The acronym M&A is often used in the field of commercial law. This term stands for “Mergers and acquisitions” and is mostly used in the field of commercial law to refer to the purchase and sale of companies. Being part of an M&A process in Spain entails a high level of dedication and excellence in all the activities to be carried out, as it requires a high level of technical expertise in this specific area of corporate law.
In order to advise and execute an M&A transaction (merger, demerger, transformation, contribution, corporate acquisitions and/or business units) it is necessary to have extensive knowledge in commercial law, but above all in the special law that regulates this area of company law: Law 3/2009, of 3 April, on structural modifications of commercial companies.
At LAWANTS we have lawyers and economists who provide legal and financial assistance to our clients throughout the transaction, minimizing the risks of acquiring or merging with a Spanish company through an ad hoc Due Diligence of the Spanish target company, and resolving the complexities that any commercial transaction of this magnitude can generate.

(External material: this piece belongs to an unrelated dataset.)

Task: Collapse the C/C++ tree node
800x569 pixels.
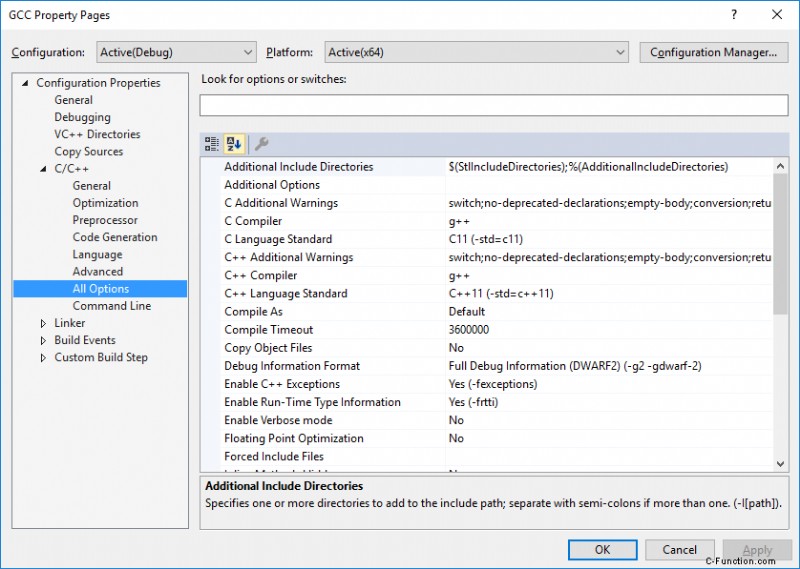Action: 43,169
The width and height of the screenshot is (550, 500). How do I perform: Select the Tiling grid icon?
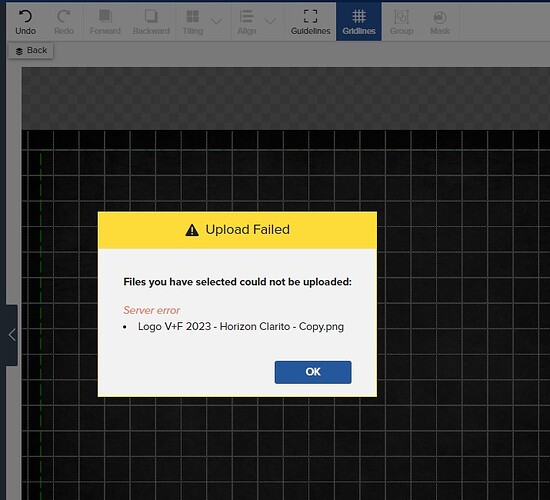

Professional advice on Mergers and Acquisitions
When one of our clients decides to take part in an M&A transaction to merge with a Spanish company or to acquire a Spanish company, our lawyers and financial advisors are in charge of providing the client with a clear and complete vision of the target company in Spain, so that our client can decide whether to go ahead with the M&A operation.
This advice is provided in a personalized manner to each of our clients, respecting the timeframe set by the parties to execute the transaction in order to ensure its successful completion.
LAWANTS has great experience in advisory services, and thanks to its Team of Lawyers and Accountants is able to approach extraordinary M&A transactions (especially in the industrial sector) with a comprehensive view considering all aspects, both legal and economic, of each transaction.
Procedure for the Merger and Acquisition of a company
In order for an M&A transaction in Spain to be completed successfully, the parties involved will set out a series of steps throughout the procedure, which are almost always the same:
1. Identification of the potential target company: the buyer or the company that intends to merge with another company in the Spanish market must carry out an analysis of the sector to identify the target company.
2. Valuation and preliminary review: in this phase, a detailed analysis of the company should not be completed, but rather an initial valuation of the business to study the viability of the operation.
3. Negotiation between the parties and “Letter of Intent”: the M&A lawyers must negotiate together with the clients the letter of intent, the objective of which is to make it as suitable as possible for the future M&A operation in Spain.
4. Due Diligence Process: the lawyers and economists of the acquiring party must be able to make a detailed review and study of all the documentation that may be relevant to decide whether to acquire or merge with the target company.
This documentation includes important documents such as contracts with customers and suppliers, company and corporate documentation of the company, pending litigation, etc.
5. Negotiation and purchase and sale agreement (SPA): the so-called “Sale and Purchase Agreement” is the Purchase and Sale Agreement between buyer and seller.
The negotiation of this agreement is key to regulate the terms of the commercial transaction. This document will be similar to the Letter of Intent signed between the parties at the beginning of the M&A transaction in Spain, but the SPA will go into much more detail on points such as the obligations entered into by the parties and one of the most important clauses: the representations and warranties.
From our experience in the M&A sector, all clauses relating to the payment and guarantee of the same are also subject to discussion.
6. Post-deal: Once the target company purchase agreement has been signed between the parties (in the case of a company acquisition), the integration of the acquired company must be carried out.
Due Diligence in Spain
The term Due Diligence refers to the duty of diligence with which any purchaser or investor must act. In the commercial field, this term is used in M&A operations, so that the buyer is aware of the potential risks involved in the purchase of the target company in Spain, in order to make the decision to continue with the acquisition process before making a final decision.
At LAWANTS, our M&A lawyers and economists have extensive experience in conducting legal, tax and accounting due diligence. These Due Diligences have helped our clients to take the decision to proceed with the M&A transaction and acquire the target company in Spain, and on other occasions, the Due Diligence performed by our lawyers and economists, experts in company law, has led our clients to take the decision not to proceed with the M&A transaction, as they have identified elements that advise against the purchase of the company.
The assistance and advice of lawyers and accountants specialized in M&A transactions will allow you to evaluate the role of the merger and the consequences in your business strategy. In addition, it will enable you to realistically assess your objectives and evaluate your target companies using the best negotiation tactics and avoiding the most common and frequent mistakes in Spain.
Our firm will enable you to skillfully approach negotiations by obtaining the best possible terms, managing the cultural challenges and different legal systems that you will face abroad once the M&A deal is concluded.
In other words: after an initial study phase through Due Diligence, you must not only complete the extraordinary M&A transaction, but also successfully perfect the post-acquisition integration to generate the maximum long-term value of the extraordinary transaction with the target company in Spain.